_Excerpt from a dataset_:
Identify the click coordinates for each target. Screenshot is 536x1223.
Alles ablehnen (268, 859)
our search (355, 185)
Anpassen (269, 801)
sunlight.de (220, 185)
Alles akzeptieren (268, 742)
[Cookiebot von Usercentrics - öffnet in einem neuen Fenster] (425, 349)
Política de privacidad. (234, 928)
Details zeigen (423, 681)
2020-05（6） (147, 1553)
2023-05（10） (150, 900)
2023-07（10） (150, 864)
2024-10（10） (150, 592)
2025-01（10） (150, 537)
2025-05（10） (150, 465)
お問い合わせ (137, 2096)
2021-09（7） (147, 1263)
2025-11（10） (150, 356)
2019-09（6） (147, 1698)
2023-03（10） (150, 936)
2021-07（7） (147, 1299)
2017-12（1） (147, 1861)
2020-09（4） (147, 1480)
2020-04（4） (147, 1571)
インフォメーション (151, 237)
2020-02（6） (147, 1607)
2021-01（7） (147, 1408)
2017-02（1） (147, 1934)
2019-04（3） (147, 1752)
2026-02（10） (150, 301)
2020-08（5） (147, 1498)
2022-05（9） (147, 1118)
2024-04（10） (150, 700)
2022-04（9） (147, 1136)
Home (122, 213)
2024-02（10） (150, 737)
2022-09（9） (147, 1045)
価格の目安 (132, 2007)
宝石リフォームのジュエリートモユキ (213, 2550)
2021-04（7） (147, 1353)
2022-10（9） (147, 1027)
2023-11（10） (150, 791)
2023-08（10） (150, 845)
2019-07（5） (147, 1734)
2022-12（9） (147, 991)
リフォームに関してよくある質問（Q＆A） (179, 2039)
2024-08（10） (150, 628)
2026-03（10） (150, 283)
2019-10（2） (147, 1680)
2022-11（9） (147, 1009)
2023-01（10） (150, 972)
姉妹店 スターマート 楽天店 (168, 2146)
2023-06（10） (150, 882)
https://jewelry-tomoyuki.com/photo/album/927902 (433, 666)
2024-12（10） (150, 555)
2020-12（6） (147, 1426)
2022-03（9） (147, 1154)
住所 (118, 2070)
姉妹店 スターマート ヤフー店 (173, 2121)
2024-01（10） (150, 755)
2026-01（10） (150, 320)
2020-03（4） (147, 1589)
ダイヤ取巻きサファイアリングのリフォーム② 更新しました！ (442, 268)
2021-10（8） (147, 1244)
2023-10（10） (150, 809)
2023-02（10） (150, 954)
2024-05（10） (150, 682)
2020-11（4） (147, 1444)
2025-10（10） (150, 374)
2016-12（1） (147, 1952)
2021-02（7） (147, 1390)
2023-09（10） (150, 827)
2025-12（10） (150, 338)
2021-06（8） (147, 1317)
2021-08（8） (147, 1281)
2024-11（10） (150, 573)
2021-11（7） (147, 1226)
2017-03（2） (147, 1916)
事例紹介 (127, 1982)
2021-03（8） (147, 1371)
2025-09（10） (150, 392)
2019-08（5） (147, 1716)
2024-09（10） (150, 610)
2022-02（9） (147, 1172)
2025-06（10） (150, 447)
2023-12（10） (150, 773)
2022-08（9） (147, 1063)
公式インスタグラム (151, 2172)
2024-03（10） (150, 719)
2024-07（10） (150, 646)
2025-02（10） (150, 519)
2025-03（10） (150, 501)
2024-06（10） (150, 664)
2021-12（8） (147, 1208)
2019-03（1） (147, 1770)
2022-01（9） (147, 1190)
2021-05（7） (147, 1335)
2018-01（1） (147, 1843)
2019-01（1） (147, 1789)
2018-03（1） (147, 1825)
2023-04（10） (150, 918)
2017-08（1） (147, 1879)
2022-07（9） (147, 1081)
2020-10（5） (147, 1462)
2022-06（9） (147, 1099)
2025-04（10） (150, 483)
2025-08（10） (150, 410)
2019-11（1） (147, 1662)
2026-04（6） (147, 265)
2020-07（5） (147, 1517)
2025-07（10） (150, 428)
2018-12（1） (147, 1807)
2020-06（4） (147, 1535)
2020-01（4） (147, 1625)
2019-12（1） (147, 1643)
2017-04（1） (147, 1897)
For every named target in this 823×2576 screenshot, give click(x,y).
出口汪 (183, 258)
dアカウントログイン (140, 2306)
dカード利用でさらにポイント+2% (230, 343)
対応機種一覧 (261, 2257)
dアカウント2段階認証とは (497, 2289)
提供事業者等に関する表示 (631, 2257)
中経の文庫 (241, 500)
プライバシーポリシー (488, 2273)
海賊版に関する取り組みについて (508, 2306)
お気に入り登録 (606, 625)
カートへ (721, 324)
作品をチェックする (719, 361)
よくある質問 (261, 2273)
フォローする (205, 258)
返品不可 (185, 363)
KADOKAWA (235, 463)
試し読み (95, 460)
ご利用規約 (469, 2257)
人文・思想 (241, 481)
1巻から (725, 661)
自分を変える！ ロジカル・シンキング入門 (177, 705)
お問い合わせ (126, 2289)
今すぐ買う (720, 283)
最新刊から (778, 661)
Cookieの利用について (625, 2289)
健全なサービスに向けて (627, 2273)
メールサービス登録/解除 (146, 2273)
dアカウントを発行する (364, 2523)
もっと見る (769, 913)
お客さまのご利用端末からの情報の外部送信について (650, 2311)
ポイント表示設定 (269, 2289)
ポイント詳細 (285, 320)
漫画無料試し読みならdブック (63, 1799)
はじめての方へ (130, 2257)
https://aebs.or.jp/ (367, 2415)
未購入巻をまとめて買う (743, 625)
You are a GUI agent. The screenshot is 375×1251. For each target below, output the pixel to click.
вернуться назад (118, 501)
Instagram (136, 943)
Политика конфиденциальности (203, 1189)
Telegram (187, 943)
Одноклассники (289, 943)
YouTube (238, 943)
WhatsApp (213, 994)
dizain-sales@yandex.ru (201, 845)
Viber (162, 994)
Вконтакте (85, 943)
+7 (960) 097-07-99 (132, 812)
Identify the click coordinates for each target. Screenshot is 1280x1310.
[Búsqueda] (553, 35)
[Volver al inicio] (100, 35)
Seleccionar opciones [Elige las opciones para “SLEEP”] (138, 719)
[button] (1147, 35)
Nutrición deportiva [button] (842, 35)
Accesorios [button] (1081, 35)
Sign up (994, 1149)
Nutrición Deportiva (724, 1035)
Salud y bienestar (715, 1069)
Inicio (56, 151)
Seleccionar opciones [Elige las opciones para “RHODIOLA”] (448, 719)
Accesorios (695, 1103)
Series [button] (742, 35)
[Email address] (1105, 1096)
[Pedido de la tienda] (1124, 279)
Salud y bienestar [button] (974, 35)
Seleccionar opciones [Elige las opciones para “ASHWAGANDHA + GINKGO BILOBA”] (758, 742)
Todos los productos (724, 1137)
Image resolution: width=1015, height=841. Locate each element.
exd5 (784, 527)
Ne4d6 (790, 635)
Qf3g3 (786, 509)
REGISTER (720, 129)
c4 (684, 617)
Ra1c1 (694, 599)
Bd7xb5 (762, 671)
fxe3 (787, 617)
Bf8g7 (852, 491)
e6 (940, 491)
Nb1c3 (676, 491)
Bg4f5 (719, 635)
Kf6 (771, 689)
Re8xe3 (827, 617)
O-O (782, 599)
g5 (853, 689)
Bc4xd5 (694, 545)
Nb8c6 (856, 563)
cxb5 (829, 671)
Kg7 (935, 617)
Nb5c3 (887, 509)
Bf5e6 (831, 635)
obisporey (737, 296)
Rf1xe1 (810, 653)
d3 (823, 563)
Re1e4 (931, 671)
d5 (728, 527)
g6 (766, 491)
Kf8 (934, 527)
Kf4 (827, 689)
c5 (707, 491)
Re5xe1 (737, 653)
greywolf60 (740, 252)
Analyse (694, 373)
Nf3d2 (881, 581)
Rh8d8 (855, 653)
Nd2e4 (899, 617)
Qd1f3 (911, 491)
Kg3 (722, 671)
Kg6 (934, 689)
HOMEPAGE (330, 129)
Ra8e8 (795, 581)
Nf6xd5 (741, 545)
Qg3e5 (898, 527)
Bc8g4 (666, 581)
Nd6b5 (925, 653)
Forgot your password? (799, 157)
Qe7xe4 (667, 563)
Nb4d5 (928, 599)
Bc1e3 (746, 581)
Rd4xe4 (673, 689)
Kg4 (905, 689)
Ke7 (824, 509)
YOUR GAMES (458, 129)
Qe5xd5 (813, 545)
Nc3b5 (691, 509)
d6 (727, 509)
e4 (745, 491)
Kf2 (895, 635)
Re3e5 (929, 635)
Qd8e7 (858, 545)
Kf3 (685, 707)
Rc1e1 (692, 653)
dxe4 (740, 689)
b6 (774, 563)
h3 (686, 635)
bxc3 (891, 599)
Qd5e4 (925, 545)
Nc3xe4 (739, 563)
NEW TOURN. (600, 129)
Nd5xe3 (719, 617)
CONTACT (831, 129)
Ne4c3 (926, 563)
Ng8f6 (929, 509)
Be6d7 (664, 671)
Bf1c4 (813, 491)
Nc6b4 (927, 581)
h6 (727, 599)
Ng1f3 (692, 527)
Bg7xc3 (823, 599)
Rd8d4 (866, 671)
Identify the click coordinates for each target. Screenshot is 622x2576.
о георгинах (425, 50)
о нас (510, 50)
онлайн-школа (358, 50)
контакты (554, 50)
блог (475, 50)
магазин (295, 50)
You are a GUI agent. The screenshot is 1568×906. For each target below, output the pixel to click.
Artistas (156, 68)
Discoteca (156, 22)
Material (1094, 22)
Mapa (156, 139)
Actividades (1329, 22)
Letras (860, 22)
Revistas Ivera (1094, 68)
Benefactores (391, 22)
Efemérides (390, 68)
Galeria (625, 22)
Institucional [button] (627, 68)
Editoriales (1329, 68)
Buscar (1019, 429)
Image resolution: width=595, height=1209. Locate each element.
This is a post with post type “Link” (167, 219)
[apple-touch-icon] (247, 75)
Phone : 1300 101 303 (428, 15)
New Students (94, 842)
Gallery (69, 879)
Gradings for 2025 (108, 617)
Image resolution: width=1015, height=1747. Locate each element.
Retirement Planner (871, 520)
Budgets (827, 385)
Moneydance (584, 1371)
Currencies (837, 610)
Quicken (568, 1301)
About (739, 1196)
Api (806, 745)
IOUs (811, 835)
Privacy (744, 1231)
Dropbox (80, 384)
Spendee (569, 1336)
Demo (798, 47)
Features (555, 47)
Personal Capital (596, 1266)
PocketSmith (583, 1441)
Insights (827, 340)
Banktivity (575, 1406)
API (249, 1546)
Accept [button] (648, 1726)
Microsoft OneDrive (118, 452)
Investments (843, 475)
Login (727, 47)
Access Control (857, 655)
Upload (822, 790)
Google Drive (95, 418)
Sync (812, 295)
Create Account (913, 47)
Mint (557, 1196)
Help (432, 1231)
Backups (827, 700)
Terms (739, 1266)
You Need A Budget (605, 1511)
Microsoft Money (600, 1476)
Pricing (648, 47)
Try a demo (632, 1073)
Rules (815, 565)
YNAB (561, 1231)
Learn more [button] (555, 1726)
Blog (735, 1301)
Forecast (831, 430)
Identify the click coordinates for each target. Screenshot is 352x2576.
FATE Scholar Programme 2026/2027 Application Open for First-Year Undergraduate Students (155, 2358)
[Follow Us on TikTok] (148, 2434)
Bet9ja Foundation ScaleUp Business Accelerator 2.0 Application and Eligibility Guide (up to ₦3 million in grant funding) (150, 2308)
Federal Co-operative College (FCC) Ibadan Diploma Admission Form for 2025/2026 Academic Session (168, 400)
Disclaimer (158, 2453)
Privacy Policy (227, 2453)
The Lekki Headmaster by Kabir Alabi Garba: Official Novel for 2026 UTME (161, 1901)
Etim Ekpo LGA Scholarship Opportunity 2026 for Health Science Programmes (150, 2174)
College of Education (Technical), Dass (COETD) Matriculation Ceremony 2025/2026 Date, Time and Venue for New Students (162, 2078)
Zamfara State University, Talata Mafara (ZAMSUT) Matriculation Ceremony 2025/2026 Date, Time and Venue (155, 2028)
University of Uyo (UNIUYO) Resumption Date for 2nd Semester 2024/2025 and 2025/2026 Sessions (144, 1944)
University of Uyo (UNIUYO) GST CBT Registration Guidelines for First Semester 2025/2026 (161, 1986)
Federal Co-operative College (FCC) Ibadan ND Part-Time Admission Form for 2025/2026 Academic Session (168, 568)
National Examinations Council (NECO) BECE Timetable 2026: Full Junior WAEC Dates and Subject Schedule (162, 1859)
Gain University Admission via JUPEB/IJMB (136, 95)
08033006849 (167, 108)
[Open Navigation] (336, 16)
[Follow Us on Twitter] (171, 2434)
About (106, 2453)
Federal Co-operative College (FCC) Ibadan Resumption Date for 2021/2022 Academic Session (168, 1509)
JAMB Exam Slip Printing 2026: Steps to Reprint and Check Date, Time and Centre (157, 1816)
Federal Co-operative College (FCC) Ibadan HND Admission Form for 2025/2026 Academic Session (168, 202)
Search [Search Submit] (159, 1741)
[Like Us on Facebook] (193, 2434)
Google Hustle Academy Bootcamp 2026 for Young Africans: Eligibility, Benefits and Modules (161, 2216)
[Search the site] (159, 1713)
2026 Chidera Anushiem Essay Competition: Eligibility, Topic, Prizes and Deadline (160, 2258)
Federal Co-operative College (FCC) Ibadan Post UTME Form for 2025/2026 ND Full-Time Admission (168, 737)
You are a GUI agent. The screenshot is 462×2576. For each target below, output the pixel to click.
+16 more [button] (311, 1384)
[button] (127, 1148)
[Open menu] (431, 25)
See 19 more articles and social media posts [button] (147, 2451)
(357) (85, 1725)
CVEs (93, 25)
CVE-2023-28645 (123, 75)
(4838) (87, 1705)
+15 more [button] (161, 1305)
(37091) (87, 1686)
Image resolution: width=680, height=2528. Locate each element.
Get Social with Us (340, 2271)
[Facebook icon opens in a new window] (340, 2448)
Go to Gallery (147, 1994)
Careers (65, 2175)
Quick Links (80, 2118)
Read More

_THE EXERCISE_:
Can you copy out, word for word, everything in the listing from the line containing "Sign up (994, 1149)" down to the line containing "c4 (684, 617)", with both of those lines included?

_IN RESPONSE_:
Sign up (994, 1149)
Nutrición Deportiva (724, 1035)
Salud y bienestar (715, 1069)
Inicio (56, 151)
Seleccionar opciones [Elige las opciones para “RHODIOLA”] (448, 719)
Accesorios (695, 1103)
Series [button] (742, 35)
[Email address] (1105, 1096)
[Pedido de la tienda] (1124, 279)
Salud y bienestar [button] (974, 35)
Seleccionar opciones [Elige las opciones para “ASHWAGANDHA + GINKGO BILOBA”] (758, 742)
Todos los productos (724, 1137)
Image resolution: width=1015, height=841. Locate each element.
exd5 (784, 527)
Ne4d6 (790, 635)
Qf3g3 (786, 509)
REGISTER (720, 129)
c4 (684, 617)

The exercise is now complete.